Andiamo con ordine. La violazione alla privacy è stata accertata dalla Cassazione – che ha sotto questo aspetto avallato il giudizio del Giudice di merito – in quanto vi è stata una indebita diffusione di dati personali (segnatamente, giudizi e informazioni relativi alla condotta professionale) in una sede (riunione sindacale) inadeguata; a causa di ciò, i dati personali sono stati resi conoscibili al di fuori della stretta cerchia di persone che – nella gerarchia aziendale – avrebbe potuto gestirli legittimamente. In quella riunione sindacale, quindi, è stata diffusa la notizia della rimozione del dipendente dalle sue funzioni, in aperta contrarietà alle norme che disciplinano il trattamento dei dati personali, posto che i partecipanti alla riunione (o quantomeno, non tutti) avrebbero avuto la legittimità a conoscere le informazioni che, invece, sono state rivelate. Il senso della normativa a tutela della privacy, ovviamente, è proprio quello di contenere la diffusione delle informazioni entro i limiti in cui essa si renda necessaria.

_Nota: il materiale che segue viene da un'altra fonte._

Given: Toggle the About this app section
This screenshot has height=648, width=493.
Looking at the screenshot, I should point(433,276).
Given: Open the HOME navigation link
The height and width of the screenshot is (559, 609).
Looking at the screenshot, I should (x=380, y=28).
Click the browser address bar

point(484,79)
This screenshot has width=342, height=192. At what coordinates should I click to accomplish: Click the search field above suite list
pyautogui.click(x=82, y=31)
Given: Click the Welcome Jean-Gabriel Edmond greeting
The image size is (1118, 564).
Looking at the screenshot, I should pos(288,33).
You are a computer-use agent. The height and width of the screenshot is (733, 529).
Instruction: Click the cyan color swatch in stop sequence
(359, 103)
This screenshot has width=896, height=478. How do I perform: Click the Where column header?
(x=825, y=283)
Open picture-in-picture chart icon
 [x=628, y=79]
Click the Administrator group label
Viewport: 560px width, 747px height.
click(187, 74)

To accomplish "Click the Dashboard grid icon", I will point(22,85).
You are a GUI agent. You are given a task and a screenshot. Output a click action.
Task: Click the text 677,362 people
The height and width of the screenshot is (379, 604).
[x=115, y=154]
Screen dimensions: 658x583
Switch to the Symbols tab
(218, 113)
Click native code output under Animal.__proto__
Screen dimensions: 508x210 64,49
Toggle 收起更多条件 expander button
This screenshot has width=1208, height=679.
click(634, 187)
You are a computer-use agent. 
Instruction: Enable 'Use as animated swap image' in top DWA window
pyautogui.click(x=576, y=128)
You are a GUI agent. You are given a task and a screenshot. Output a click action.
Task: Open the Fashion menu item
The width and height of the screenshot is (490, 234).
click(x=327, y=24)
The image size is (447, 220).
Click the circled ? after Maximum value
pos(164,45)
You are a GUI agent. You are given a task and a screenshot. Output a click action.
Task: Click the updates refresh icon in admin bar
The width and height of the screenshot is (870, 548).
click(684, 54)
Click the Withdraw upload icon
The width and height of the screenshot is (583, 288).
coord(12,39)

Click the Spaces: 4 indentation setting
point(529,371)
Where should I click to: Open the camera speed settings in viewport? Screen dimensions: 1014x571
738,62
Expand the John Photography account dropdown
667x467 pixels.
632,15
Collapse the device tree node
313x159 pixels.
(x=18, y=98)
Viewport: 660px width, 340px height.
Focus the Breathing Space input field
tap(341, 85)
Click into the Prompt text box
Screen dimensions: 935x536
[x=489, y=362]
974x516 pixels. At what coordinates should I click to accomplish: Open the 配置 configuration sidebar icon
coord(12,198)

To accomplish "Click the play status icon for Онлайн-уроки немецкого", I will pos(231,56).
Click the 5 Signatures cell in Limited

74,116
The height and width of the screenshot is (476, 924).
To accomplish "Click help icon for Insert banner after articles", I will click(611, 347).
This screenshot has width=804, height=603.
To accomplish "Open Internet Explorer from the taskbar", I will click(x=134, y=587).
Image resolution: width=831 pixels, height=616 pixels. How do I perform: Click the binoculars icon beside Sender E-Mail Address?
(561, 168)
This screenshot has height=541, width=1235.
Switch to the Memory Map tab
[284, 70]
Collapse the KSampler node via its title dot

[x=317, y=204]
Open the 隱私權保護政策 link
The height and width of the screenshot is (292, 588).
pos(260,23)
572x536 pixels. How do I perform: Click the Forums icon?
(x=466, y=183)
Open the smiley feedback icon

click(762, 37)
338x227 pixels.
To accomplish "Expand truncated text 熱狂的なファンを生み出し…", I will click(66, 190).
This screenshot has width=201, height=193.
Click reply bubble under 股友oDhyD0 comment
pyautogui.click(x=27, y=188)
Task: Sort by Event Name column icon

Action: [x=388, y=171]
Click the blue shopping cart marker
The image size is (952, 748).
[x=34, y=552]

Da qui il pregiudizio per il diretto interessato. Per potersi parlare di diritto al risarcimento del danno, però, la Corte specifica che il pregiudizio deve essere allegato e provato da parte del richiedente; serve, in altre parole, dimostrare la gravità della lesione e la serietà del danno. Ad avviso della Corte, però, questa prova può anche essere desunta da una massima di esperienza, secondo cui dalla diffusione di valutazione negative relative al proprio operato professionale normalmente scaturisce sofferenza morale. Questo significa che, una volta dimostrata l’indebita diffusione di informazioni relative alla condotta professionale, si può ritenere che il diretto interessato subisca un danno. Quanto all’ammontare di questo danno, andranno prese in considerazione le circostanze concrete, come le conseguenze effettivamente subite dal danneggiato, oppure l’estensione della diffusione dei dati personali indebitamente trattati. Ancora una volta, quindi, si rimarca l’esigenza di dare conto dei fatti in modo compiuto, prima di poter arrivare ad una sentenza di condanna al risarcimento del danno.